- _WHAT TO PRODUCE_
List everything from the line containing "orb rare reward" down to the line containing "click(246, 48)" as a numbered list, leaving out blank lines.

- _MATERIAL PROVIDED_
◆ ◆ ◆ ◆
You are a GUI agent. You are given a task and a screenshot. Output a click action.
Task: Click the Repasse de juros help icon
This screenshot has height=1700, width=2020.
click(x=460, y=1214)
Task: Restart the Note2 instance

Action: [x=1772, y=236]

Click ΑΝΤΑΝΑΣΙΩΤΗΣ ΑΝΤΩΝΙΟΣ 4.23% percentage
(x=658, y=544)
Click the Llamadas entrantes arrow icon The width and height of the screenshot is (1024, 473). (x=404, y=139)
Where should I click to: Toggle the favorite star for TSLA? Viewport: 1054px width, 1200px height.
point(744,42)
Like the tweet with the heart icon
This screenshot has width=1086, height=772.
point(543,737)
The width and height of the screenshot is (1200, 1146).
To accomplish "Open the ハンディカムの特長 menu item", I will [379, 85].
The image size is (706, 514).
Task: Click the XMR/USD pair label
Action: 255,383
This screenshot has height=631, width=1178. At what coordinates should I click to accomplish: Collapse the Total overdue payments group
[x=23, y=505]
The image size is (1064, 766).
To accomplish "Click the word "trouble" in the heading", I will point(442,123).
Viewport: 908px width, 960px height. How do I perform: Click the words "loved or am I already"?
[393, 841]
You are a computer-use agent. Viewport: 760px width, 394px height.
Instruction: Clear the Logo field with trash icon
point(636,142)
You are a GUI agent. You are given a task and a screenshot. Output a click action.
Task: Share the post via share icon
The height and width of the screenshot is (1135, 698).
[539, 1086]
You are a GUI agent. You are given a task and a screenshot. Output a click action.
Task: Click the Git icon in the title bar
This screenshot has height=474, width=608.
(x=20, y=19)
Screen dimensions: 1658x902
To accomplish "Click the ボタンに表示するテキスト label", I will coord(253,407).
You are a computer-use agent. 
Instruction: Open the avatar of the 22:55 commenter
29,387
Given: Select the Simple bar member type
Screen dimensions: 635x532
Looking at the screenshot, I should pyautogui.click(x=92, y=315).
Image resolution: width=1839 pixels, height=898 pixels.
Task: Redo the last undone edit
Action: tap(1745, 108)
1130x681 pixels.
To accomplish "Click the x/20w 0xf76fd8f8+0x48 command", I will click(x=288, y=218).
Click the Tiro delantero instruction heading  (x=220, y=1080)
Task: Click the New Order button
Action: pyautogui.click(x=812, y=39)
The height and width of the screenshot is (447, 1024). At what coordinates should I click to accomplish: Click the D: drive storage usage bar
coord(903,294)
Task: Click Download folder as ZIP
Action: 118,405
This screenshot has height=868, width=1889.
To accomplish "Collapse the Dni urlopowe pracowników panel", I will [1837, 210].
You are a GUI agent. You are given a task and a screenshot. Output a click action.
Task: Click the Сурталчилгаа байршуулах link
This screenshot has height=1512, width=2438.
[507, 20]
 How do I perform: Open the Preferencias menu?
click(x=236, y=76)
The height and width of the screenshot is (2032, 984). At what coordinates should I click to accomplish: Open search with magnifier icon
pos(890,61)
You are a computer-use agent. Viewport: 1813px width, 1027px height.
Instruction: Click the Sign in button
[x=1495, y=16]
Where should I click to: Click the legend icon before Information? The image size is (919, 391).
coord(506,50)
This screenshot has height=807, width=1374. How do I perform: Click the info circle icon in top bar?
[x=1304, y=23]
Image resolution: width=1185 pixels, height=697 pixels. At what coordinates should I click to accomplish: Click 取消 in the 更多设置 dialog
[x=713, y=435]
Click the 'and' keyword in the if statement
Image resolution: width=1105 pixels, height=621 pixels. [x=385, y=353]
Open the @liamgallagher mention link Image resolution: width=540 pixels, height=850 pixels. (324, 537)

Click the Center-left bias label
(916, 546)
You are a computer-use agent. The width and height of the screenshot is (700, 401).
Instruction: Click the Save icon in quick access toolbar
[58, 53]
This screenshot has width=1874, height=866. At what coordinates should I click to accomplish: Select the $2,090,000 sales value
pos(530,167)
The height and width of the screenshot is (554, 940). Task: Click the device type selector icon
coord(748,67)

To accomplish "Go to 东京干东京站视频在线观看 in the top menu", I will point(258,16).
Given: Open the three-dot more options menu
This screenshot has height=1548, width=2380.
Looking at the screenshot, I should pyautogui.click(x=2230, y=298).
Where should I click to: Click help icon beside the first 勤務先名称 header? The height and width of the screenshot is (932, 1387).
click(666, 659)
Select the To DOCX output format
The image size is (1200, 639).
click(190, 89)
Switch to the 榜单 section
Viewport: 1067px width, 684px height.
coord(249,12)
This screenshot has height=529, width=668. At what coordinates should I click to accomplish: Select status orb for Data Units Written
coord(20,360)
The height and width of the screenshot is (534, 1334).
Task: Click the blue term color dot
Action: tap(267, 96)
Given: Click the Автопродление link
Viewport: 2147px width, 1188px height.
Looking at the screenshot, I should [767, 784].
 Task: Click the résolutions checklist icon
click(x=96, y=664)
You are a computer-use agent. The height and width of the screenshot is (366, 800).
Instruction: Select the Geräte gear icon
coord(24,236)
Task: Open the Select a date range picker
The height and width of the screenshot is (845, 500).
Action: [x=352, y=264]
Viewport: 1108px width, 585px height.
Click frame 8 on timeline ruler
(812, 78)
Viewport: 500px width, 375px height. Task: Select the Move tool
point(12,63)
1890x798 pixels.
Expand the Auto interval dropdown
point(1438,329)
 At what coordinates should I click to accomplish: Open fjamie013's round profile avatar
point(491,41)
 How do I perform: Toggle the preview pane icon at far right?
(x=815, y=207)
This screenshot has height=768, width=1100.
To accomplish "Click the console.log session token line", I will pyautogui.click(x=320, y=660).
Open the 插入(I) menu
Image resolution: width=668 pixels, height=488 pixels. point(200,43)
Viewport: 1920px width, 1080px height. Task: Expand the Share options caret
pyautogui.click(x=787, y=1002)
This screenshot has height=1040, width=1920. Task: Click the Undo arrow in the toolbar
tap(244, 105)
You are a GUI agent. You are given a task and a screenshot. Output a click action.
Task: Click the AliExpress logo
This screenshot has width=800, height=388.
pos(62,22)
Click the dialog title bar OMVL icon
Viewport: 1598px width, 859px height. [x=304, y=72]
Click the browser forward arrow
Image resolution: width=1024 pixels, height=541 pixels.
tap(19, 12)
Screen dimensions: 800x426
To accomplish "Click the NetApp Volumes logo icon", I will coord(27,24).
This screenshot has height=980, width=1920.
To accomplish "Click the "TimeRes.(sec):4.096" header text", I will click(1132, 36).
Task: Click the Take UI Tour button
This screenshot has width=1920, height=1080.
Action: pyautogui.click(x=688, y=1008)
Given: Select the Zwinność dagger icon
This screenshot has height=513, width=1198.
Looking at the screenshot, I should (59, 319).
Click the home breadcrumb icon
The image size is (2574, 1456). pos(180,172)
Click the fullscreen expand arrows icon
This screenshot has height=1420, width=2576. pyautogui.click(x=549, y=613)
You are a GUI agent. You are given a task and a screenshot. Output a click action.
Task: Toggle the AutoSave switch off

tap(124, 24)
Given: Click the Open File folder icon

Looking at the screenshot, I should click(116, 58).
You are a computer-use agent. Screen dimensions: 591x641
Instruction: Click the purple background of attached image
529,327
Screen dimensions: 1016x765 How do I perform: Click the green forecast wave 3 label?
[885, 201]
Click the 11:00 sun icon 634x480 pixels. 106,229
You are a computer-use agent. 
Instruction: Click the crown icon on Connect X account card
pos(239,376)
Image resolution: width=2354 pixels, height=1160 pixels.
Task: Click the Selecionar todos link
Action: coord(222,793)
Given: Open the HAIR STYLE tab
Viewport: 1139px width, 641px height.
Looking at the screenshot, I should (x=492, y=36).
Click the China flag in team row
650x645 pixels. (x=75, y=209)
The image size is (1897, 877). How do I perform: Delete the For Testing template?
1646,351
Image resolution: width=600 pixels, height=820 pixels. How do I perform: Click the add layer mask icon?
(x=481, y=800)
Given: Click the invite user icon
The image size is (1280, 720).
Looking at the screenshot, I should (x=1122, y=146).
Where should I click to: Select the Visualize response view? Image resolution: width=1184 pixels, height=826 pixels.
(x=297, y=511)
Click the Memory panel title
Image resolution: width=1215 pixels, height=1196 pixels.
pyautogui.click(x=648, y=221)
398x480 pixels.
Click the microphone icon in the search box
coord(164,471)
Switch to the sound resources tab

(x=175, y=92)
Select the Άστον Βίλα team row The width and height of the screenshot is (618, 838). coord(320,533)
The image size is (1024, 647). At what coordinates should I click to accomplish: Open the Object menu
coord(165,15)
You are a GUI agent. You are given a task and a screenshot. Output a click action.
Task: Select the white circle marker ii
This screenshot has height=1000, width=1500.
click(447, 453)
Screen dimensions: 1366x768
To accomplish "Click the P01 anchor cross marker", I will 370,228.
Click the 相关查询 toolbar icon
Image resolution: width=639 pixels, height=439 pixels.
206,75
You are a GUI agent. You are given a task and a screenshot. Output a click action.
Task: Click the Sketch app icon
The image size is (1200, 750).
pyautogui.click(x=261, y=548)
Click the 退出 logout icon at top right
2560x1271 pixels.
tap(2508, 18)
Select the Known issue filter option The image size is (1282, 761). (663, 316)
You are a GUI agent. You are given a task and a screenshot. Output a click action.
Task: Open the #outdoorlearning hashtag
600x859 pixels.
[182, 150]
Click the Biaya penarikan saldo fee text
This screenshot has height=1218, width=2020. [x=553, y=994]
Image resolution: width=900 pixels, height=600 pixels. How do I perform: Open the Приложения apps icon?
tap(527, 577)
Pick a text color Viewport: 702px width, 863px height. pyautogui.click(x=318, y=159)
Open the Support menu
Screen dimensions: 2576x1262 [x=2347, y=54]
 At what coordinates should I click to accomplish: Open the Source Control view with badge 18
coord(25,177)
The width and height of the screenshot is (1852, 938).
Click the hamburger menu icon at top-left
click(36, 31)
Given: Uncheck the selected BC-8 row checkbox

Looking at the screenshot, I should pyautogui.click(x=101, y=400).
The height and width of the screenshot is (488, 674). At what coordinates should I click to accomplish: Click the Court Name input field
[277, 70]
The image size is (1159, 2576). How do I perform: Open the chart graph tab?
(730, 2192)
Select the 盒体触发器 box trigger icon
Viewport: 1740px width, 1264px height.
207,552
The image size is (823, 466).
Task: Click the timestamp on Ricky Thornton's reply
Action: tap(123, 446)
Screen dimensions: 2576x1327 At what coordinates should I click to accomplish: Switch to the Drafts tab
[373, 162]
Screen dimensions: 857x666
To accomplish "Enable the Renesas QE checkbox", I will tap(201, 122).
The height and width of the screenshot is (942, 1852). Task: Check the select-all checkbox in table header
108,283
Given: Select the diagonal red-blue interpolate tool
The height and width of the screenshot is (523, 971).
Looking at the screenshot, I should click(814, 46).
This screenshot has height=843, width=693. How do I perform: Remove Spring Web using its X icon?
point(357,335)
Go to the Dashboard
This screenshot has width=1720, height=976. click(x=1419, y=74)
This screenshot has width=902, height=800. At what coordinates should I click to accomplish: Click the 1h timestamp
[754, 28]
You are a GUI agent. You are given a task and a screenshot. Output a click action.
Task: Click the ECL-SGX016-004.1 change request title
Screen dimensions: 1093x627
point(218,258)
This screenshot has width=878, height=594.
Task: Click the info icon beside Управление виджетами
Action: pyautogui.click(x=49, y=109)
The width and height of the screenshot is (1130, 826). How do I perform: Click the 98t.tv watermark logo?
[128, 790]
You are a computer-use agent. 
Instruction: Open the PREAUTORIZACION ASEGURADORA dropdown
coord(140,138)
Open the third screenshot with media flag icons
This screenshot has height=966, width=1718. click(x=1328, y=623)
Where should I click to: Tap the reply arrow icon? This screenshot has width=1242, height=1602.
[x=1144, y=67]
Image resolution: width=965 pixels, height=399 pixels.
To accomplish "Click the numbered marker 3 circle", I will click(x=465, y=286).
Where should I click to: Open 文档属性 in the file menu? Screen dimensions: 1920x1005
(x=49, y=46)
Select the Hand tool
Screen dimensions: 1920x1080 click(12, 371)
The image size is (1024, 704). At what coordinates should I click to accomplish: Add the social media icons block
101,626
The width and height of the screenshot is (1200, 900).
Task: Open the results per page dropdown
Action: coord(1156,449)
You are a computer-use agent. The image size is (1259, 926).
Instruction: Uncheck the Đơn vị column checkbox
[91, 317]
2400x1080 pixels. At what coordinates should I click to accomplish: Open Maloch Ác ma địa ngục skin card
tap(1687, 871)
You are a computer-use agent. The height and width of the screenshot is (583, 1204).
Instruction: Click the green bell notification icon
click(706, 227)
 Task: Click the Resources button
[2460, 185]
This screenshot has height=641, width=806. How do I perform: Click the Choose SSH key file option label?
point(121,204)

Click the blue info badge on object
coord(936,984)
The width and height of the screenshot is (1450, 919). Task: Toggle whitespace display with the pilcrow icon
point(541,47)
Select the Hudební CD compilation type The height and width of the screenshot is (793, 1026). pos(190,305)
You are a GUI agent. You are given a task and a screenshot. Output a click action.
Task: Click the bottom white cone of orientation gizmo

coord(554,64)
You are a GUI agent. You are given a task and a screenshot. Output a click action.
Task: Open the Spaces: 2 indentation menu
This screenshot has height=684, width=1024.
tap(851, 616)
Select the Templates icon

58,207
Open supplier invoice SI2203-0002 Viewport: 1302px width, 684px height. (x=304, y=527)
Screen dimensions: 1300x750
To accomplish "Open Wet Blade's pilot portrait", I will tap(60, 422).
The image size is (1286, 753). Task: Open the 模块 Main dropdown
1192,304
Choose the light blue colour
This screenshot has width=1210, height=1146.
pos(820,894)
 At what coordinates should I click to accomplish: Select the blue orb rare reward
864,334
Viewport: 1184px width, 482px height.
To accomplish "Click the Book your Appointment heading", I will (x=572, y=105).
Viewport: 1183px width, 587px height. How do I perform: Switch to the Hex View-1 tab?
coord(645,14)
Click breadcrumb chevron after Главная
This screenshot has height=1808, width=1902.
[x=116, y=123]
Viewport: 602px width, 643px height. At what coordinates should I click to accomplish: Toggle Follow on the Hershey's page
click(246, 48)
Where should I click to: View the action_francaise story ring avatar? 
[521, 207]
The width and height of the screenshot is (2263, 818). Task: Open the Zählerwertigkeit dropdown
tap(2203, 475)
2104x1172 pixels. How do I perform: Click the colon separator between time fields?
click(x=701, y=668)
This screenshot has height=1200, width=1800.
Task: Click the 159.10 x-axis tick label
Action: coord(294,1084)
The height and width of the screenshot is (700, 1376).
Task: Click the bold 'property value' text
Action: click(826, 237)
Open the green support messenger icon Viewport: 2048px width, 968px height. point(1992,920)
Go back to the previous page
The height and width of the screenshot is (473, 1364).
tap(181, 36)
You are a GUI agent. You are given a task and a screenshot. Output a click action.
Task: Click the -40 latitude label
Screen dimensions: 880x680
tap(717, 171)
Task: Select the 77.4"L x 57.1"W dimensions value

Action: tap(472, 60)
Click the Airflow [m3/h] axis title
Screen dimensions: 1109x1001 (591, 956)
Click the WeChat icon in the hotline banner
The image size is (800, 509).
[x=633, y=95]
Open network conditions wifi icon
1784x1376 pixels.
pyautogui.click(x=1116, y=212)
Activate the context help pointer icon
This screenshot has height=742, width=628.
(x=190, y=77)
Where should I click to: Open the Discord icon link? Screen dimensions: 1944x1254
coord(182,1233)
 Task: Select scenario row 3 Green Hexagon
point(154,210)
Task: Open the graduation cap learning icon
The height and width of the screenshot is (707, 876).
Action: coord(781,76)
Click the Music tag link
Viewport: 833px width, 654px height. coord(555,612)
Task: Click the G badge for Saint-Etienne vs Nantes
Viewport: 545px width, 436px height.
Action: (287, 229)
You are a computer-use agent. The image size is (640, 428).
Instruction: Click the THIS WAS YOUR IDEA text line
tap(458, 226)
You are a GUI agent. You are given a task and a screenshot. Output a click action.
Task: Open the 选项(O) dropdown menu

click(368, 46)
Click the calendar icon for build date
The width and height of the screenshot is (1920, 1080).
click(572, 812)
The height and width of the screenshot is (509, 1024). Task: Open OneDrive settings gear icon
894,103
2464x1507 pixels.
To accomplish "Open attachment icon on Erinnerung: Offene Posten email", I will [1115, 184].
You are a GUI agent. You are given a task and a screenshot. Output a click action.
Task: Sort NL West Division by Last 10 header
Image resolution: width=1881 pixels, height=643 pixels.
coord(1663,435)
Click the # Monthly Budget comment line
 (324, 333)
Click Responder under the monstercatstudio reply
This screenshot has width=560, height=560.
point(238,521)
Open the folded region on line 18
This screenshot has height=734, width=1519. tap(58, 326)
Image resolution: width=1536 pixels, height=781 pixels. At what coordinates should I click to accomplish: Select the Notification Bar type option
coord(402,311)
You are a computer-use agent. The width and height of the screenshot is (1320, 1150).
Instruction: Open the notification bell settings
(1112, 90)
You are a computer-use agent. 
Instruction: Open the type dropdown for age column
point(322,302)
◆ ◆ ◆ ◆
- _FINAL RESULT_
1.  At what coordinates should I click to accomplish: Select the blue orb rare reward
2. 864,334
3. Viewport: 1184px width, 482px height.
4. To accomplish "Click the Book your Appointment heading", I will (x=572, y=105).
5. Viewport: 1183px width, 587px height. How do I perform: Switch to the Hex View-1 tab?
6. coord(645,14)
7. Click breadcrumb chevron after Главная
8. This screenshot has height=1808, width=1902.
9. [x=116, y=123]
10. Viewport: 602px width, 643px height. At what coordinates should I click to accomplish: Toggle Follow on the Hershey's page
11. click(246, 48)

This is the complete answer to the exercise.